**Data for this task**.
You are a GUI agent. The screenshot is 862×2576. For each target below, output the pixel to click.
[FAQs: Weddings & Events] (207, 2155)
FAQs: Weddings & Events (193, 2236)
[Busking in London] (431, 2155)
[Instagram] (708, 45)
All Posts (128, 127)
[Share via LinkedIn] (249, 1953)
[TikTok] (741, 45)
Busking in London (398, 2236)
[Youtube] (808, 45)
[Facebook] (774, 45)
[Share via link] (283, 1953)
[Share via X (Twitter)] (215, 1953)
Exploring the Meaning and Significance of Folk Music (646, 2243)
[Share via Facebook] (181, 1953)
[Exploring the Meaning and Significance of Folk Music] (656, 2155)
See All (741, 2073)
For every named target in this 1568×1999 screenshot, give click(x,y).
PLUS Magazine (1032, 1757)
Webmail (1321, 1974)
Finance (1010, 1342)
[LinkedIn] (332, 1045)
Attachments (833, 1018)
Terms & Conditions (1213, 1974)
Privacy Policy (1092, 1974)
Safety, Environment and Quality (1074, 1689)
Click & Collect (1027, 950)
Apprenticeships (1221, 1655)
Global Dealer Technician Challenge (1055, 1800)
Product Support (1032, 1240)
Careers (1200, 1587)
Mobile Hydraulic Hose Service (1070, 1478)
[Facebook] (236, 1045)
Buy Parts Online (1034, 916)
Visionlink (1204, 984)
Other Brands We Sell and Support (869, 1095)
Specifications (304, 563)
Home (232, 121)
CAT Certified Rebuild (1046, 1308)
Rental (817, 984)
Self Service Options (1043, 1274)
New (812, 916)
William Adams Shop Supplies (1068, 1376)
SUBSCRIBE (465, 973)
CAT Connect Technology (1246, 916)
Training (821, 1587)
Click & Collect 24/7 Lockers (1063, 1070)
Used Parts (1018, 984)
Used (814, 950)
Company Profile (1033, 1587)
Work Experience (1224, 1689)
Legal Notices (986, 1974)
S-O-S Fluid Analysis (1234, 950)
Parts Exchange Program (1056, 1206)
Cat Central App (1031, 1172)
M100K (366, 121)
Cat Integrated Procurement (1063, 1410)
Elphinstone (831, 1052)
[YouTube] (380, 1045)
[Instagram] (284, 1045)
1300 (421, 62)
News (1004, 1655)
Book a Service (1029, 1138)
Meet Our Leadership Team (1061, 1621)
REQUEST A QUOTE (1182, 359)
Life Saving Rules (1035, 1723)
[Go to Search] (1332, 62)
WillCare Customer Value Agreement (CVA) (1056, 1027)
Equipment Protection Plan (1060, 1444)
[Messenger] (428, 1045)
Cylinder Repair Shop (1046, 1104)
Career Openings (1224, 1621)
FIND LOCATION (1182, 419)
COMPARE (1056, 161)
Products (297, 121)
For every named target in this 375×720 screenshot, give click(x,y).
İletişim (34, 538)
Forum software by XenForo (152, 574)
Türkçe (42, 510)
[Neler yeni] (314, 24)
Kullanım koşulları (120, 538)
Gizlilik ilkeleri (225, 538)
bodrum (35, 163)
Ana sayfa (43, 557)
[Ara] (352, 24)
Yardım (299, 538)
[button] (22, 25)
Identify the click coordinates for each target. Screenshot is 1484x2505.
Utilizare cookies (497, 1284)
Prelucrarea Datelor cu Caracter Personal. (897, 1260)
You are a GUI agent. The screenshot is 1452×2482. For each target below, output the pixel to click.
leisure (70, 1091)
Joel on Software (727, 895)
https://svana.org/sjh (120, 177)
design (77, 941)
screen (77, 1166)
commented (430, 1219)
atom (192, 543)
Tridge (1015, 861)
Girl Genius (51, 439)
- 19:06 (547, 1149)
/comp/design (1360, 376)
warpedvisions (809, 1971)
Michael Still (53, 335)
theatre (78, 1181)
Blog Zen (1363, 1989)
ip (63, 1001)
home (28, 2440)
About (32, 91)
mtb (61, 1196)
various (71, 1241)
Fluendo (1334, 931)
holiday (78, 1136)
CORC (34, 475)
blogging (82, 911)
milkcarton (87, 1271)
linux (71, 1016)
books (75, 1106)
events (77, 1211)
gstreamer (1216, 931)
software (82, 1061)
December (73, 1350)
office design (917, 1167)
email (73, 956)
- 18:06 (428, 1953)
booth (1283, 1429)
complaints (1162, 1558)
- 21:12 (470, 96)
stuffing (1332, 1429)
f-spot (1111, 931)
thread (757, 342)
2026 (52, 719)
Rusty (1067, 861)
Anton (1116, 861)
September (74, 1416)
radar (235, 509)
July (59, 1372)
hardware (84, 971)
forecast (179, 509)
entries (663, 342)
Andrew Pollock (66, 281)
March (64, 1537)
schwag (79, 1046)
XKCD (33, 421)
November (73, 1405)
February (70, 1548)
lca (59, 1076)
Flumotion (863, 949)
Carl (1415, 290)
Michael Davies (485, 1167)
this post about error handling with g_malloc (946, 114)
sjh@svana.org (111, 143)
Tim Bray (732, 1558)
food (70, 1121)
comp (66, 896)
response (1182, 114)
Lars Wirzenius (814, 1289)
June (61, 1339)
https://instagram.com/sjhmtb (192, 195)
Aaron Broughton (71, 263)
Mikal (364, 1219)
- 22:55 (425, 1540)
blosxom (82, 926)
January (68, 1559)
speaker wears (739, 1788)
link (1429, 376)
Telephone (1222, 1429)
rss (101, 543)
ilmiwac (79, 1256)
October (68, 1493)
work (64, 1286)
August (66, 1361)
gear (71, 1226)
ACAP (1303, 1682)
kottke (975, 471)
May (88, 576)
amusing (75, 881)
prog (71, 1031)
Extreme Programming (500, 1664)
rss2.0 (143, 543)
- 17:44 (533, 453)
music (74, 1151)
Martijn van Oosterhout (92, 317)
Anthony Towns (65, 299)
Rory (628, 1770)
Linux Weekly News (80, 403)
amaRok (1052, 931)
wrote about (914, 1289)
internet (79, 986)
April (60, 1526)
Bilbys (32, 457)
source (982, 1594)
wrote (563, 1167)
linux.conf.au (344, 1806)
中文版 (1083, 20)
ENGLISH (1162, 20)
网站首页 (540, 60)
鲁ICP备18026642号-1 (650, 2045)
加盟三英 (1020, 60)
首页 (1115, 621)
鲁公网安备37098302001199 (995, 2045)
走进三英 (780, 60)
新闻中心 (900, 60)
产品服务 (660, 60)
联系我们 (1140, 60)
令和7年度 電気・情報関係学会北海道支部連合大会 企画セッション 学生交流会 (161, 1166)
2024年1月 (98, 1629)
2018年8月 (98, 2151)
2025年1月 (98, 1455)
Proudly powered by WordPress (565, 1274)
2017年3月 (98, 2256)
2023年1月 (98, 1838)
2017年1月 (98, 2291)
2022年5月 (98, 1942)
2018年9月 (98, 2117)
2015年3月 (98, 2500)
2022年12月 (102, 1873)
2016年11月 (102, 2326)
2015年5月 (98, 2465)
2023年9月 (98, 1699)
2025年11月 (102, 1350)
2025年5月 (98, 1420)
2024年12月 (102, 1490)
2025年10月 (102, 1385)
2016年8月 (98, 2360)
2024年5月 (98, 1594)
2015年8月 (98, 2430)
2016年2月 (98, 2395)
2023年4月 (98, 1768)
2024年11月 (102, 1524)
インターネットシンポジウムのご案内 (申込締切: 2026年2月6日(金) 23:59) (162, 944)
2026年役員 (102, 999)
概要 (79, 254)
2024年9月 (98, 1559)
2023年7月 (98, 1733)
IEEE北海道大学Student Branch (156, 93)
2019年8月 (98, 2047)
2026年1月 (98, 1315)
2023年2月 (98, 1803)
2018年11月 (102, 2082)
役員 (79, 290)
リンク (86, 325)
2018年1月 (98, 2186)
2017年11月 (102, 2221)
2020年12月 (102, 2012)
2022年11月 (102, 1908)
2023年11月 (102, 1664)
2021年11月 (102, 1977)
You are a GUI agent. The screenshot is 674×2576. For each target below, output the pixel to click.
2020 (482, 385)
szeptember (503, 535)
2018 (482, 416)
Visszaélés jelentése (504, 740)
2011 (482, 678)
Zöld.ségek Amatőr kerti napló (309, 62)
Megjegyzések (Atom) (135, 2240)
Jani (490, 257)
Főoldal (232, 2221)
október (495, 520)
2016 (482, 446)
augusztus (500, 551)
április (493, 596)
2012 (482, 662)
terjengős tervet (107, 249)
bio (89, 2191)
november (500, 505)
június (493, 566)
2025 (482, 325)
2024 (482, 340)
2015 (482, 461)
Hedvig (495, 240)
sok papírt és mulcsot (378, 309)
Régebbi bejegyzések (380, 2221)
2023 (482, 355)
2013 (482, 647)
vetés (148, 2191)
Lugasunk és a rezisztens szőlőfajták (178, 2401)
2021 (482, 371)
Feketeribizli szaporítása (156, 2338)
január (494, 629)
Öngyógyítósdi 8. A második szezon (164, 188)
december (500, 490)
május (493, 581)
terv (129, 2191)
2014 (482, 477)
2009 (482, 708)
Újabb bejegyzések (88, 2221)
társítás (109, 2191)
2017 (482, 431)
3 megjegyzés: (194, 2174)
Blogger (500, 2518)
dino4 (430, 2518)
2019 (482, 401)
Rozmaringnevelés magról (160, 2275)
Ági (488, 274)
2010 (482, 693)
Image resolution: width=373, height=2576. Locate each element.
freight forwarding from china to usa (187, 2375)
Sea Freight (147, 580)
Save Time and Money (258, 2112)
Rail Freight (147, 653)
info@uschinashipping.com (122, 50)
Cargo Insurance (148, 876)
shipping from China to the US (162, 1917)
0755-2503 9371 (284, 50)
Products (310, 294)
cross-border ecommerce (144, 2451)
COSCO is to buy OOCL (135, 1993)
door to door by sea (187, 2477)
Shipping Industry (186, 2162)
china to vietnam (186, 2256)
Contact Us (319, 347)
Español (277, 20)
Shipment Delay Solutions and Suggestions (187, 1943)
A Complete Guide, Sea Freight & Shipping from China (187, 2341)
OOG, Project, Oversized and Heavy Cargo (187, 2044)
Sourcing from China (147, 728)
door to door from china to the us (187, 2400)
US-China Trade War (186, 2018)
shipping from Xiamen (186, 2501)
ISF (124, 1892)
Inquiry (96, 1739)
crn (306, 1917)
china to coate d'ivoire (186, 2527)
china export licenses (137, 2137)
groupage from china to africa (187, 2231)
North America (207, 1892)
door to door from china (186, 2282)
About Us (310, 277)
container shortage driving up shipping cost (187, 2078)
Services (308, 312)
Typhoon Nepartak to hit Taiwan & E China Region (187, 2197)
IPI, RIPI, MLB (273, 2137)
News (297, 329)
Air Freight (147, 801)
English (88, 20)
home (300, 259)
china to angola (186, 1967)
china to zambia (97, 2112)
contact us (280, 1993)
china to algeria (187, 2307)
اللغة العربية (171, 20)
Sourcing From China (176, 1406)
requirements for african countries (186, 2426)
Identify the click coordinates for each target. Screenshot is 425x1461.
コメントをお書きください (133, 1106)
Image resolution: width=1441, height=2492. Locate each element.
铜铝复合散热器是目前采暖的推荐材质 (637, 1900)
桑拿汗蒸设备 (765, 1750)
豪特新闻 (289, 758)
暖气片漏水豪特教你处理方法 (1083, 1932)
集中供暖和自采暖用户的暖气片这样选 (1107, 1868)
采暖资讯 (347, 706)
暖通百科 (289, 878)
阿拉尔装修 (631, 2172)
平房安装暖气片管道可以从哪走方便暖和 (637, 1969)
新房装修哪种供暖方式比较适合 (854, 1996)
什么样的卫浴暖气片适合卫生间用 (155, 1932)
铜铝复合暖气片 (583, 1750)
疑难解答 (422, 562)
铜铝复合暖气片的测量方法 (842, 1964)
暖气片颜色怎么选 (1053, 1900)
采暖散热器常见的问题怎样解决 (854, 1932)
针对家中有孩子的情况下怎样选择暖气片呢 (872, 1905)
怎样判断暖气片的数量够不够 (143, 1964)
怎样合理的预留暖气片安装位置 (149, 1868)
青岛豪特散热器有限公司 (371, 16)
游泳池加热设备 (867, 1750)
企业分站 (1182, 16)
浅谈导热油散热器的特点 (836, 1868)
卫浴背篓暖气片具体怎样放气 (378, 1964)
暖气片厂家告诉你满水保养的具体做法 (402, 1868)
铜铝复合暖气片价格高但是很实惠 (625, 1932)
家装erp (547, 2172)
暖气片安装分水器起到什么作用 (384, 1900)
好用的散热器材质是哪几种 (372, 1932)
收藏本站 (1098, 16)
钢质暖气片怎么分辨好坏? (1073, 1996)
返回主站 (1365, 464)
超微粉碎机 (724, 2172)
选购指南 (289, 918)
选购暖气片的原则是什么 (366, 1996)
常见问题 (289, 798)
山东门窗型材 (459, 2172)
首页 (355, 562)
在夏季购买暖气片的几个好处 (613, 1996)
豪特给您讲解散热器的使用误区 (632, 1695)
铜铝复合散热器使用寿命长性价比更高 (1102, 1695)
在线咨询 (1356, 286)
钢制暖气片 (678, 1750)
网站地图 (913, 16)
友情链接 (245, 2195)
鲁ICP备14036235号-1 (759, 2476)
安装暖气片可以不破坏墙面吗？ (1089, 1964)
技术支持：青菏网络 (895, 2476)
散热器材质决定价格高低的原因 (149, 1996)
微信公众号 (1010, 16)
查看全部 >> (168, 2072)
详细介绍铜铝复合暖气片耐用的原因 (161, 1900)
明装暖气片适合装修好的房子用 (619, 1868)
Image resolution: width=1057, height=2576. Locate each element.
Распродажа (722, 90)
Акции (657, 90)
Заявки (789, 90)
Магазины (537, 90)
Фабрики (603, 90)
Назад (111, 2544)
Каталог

**Task details**.
Collect every line of the entries above that contains the word "resolution", and copy each one in full.

**Answer to this problem**.
Image resolution: width=373, height=2576. Locate each element.
Image resolution: width=1441, height=2492. Locate each element.
Image resolution: width=1057, height=2576. Locate each element.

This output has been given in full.